Instructions for the task:
Count the lines in the material below that contain the string "heading", treating uppercase and lowercase letters as different. Reply with the number only.

— begin —

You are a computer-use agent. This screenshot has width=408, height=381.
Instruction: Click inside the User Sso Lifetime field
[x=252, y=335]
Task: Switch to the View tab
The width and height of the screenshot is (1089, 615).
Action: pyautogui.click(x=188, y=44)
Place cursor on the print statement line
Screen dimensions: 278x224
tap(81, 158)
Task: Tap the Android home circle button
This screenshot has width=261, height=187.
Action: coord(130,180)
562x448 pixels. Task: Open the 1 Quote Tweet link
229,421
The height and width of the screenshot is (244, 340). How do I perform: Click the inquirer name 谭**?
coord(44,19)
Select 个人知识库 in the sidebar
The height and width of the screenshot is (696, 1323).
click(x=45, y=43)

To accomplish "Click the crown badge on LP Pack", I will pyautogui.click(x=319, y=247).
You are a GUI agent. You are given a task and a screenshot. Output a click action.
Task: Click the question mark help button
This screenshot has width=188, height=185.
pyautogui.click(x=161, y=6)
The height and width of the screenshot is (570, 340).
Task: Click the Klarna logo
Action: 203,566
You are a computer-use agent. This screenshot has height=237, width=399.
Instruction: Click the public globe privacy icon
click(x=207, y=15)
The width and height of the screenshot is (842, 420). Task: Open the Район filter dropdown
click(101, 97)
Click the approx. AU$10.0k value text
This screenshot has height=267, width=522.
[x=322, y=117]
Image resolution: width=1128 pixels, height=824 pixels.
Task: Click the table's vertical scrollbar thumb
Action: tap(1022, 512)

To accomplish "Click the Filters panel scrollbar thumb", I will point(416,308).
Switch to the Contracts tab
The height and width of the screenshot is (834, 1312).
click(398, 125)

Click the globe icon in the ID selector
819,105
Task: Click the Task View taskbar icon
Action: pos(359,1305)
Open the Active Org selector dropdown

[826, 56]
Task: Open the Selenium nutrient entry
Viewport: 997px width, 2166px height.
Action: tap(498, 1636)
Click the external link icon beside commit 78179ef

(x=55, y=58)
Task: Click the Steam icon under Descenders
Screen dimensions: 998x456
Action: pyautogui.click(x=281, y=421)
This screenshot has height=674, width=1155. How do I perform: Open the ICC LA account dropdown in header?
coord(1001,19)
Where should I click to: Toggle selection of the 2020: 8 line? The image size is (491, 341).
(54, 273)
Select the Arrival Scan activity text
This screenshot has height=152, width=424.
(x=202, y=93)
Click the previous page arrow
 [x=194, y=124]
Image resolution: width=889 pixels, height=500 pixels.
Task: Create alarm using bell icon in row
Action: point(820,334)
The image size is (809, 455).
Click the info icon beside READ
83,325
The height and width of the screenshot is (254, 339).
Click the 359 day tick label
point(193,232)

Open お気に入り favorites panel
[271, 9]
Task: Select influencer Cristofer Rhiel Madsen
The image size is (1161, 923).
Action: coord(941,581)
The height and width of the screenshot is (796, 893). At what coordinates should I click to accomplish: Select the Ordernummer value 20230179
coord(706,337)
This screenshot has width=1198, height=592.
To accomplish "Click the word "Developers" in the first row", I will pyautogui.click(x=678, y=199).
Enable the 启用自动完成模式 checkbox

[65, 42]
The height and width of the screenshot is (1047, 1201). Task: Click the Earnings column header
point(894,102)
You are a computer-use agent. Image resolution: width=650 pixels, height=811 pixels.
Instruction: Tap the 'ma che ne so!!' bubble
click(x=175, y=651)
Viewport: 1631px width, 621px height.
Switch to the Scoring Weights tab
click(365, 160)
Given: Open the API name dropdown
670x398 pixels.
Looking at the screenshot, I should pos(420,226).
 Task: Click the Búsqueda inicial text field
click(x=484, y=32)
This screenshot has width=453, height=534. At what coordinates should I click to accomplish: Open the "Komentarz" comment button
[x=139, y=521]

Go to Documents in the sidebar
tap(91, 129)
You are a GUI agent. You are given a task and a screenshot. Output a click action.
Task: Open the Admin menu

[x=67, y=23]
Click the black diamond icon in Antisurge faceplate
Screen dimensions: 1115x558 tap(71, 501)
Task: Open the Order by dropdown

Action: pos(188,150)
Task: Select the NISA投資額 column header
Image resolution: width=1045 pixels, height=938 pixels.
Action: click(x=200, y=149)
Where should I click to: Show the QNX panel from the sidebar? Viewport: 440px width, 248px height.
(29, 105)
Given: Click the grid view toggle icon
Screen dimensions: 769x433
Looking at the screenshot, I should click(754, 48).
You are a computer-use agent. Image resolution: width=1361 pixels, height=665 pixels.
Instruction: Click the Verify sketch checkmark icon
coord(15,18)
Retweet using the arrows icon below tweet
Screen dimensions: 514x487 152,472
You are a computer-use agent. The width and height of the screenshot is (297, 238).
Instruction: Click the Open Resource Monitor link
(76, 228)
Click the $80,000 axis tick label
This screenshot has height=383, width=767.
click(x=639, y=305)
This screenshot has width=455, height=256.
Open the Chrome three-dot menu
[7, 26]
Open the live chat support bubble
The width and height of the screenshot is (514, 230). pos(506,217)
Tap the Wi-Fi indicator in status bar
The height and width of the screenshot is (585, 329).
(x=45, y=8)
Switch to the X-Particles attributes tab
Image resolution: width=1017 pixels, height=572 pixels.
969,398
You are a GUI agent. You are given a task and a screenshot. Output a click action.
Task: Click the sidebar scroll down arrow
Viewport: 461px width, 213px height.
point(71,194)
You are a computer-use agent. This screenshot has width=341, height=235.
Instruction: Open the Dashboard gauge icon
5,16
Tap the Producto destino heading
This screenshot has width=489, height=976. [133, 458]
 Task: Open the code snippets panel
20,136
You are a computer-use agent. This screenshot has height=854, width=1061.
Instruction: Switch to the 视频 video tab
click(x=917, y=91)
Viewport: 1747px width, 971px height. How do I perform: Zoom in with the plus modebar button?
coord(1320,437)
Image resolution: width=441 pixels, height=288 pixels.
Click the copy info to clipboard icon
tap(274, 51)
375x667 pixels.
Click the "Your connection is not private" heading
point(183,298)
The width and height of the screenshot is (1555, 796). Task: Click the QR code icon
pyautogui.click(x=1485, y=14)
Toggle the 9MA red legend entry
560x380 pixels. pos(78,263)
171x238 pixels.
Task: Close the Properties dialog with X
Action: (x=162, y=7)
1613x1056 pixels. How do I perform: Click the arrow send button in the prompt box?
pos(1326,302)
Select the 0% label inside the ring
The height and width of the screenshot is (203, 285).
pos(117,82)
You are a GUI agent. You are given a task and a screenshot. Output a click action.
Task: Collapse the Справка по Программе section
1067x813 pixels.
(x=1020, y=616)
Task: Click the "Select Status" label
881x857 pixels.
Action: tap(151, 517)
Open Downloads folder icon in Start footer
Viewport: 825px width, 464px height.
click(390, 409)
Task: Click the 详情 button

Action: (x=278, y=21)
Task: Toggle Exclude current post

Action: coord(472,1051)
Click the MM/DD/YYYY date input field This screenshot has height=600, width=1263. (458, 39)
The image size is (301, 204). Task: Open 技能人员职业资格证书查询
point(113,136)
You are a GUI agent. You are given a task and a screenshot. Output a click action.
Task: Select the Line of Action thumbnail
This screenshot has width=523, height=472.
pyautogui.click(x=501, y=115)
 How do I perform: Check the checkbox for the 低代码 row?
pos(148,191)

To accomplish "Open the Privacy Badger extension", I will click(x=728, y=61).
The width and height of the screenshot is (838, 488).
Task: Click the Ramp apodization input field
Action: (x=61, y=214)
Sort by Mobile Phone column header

— end —

Output:
2